» **What you are asked to do**: Copy each line from the data that has the word "computer" in it.

» **Dataset entries**:
□ □ □ □ □ □ □

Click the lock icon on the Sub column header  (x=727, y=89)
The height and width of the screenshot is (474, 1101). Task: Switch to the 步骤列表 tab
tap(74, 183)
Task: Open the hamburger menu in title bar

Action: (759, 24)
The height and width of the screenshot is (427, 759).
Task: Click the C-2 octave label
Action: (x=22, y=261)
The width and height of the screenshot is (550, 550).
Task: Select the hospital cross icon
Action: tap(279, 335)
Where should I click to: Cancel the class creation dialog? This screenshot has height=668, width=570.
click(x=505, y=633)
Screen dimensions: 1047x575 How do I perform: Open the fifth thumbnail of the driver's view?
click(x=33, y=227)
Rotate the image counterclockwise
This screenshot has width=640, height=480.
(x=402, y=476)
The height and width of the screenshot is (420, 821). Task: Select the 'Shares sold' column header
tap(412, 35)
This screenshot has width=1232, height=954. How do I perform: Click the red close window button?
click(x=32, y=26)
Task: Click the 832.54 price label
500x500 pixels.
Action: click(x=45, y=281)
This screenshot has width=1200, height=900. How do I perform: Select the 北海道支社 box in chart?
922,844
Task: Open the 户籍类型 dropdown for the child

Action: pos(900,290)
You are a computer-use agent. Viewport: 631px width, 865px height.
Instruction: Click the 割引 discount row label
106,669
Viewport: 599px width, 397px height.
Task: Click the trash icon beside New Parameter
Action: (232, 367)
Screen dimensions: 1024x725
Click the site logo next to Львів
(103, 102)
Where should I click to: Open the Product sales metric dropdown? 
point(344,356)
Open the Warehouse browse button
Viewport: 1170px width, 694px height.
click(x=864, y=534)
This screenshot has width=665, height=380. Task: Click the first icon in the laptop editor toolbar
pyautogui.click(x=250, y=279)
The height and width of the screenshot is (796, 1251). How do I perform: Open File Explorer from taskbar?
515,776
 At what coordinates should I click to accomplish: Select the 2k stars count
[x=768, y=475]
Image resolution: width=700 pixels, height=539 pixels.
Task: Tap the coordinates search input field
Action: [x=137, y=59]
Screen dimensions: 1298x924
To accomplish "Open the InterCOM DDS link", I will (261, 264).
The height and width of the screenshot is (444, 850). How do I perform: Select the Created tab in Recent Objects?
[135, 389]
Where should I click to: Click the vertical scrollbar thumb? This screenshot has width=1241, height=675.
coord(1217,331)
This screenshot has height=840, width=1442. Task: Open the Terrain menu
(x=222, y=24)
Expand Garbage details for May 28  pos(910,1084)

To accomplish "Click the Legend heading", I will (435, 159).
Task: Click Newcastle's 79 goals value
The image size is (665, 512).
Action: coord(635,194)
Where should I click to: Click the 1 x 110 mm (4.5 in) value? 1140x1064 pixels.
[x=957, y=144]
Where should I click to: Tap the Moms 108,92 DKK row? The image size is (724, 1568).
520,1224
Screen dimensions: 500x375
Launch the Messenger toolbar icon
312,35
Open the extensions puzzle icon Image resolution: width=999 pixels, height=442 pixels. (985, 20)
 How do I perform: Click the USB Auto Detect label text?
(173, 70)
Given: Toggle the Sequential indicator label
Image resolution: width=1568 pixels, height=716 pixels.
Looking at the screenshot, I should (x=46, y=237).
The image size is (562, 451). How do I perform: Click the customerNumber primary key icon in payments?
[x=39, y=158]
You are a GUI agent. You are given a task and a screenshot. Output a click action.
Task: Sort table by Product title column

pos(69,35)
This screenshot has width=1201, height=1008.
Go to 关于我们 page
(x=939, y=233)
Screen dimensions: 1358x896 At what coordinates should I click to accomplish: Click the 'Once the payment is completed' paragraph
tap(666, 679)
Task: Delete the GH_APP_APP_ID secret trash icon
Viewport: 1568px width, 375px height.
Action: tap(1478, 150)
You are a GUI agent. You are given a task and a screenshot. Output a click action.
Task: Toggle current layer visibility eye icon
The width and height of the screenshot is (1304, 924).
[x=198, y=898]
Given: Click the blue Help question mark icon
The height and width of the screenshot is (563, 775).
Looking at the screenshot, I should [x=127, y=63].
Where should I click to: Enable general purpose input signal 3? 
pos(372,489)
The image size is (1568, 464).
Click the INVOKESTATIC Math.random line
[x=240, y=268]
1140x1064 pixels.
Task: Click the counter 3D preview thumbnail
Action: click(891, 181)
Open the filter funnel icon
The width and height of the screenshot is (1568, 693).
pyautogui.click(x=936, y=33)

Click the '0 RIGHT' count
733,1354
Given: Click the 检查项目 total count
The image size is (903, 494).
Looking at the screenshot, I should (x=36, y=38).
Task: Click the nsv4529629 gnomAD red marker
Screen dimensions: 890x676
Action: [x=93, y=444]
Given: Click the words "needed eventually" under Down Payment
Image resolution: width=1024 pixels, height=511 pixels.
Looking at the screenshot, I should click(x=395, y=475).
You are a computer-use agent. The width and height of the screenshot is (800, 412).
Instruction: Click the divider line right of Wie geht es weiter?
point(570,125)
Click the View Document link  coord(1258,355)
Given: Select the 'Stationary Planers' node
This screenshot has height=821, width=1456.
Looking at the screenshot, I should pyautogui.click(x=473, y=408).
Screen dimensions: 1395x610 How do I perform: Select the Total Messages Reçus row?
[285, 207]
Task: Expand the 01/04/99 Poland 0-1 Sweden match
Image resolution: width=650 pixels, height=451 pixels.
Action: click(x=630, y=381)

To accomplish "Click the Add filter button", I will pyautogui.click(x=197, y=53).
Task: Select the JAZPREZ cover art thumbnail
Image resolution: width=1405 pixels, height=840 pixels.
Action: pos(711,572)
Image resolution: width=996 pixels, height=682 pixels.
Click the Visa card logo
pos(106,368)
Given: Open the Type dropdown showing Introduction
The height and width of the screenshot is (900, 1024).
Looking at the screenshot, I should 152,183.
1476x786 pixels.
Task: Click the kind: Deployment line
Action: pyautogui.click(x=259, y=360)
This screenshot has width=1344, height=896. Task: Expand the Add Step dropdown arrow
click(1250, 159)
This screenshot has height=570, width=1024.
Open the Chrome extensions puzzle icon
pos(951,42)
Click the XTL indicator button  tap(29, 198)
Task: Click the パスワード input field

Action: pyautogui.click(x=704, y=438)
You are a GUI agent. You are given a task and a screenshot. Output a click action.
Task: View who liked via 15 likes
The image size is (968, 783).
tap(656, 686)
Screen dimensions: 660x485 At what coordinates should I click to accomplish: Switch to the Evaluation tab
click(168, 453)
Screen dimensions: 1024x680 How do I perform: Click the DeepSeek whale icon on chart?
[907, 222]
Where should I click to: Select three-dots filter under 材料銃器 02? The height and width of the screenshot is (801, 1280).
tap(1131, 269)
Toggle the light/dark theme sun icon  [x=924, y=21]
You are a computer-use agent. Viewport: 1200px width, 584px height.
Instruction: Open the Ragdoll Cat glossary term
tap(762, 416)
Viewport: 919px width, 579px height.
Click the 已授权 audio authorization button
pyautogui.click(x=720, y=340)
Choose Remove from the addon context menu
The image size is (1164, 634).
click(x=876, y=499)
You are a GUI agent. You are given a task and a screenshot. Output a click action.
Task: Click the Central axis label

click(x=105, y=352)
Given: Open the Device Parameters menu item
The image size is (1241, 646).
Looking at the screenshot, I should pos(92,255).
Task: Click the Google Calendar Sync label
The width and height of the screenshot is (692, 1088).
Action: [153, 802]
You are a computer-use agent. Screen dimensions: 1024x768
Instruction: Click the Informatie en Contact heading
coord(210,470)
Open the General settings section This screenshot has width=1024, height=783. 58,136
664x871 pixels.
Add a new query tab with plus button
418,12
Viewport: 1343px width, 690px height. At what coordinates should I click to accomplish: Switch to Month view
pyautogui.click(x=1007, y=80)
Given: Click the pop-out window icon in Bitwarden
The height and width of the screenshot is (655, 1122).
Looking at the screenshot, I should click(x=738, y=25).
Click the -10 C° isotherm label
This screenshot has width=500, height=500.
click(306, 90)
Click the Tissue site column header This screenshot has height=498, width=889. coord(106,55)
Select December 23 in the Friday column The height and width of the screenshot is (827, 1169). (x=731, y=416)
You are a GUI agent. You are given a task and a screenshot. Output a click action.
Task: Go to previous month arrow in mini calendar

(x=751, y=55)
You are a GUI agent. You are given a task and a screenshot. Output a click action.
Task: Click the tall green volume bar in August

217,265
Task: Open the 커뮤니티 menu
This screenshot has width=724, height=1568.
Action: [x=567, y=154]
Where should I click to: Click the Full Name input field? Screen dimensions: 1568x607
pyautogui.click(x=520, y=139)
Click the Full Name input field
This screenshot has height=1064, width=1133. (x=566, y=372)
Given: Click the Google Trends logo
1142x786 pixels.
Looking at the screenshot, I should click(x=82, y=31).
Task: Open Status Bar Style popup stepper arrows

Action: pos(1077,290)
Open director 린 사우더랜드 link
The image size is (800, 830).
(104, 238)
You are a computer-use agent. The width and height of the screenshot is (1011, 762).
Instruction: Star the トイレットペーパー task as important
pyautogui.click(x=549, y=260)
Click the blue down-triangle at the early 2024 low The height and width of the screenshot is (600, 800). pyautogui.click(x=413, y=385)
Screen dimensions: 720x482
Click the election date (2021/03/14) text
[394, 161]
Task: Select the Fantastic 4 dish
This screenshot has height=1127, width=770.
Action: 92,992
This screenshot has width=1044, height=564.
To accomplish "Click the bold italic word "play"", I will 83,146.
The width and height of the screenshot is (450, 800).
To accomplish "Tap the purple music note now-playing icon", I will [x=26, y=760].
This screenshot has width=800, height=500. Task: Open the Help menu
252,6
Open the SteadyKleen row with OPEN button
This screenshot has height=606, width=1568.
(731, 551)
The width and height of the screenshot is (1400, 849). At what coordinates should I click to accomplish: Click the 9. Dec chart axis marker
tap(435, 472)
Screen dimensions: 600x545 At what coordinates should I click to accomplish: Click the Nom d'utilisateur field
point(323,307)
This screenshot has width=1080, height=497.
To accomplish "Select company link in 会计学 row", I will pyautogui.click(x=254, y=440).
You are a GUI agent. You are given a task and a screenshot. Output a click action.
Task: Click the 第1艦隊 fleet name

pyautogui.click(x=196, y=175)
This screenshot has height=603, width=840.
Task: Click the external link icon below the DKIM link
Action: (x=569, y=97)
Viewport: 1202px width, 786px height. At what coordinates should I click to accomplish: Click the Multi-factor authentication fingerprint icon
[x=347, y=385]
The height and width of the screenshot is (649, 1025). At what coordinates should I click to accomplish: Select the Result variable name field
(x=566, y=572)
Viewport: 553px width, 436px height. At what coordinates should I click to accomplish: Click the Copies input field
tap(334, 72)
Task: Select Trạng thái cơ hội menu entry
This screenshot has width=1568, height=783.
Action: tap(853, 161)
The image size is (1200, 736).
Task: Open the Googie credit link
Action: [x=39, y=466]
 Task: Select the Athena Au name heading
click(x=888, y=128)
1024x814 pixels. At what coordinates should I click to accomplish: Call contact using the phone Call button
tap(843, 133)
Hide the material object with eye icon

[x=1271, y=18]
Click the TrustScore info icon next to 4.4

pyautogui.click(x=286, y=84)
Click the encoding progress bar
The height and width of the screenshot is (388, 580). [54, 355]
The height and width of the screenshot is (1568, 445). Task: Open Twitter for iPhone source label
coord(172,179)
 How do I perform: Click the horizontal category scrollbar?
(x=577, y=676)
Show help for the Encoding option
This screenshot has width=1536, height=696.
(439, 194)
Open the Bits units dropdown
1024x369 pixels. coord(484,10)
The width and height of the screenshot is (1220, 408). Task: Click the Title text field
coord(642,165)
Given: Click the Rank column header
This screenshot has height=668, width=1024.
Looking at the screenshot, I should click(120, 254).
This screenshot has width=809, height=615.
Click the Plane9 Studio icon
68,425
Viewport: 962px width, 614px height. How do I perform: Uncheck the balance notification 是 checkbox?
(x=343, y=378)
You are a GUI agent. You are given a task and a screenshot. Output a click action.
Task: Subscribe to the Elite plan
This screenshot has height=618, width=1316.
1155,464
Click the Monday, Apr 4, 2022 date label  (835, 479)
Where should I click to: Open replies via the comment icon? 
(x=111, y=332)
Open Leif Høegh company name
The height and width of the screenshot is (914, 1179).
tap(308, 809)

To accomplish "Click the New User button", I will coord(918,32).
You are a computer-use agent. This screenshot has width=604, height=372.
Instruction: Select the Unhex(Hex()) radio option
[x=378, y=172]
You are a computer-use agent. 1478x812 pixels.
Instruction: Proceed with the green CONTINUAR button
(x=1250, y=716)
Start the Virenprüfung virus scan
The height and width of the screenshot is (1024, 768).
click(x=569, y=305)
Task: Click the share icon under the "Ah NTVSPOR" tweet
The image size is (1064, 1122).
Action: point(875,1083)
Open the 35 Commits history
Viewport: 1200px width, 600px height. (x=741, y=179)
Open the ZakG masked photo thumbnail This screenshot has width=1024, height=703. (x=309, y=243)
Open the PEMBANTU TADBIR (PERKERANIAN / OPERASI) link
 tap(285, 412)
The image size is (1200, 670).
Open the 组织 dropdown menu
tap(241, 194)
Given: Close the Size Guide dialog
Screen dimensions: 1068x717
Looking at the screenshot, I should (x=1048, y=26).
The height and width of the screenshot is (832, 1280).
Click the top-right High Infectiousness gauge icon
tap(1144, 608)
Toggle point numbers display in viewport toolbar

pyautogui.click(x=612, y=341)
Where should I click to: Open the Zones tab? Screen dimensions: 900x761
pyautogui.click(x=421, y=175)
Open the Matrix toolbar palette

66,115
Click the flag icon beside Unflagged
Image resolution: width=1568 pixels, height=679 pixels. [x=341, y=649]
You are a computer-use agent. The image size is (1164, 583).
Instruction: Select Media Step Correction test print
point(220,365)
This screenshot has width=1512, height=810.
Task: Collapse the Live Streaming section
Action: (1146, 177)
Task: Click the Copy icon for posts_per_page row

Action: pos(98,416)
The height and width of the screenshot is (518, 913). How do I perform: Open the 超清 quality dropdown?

□ □ □ □ □ □ □

» **Response**:
You are a computer-use agent. Viewport: 631px width, 865px height.
You are a computer-use agent. The width and height of the screenshot is (800, 412).
You are a computer-use agent. Viewport: 1200px width, 584px height.
You are a computer-use agent. Screen dimensions: 1024x768
You are a computer-use agent. The width and height of the screenshot is (1011, 762).
You are a computer-use agent. This screenshot has width=604, height=372.
You are a computer-use agent. 1478x812 pixels.
You are a computer-use agent. The image size is (1164, 583).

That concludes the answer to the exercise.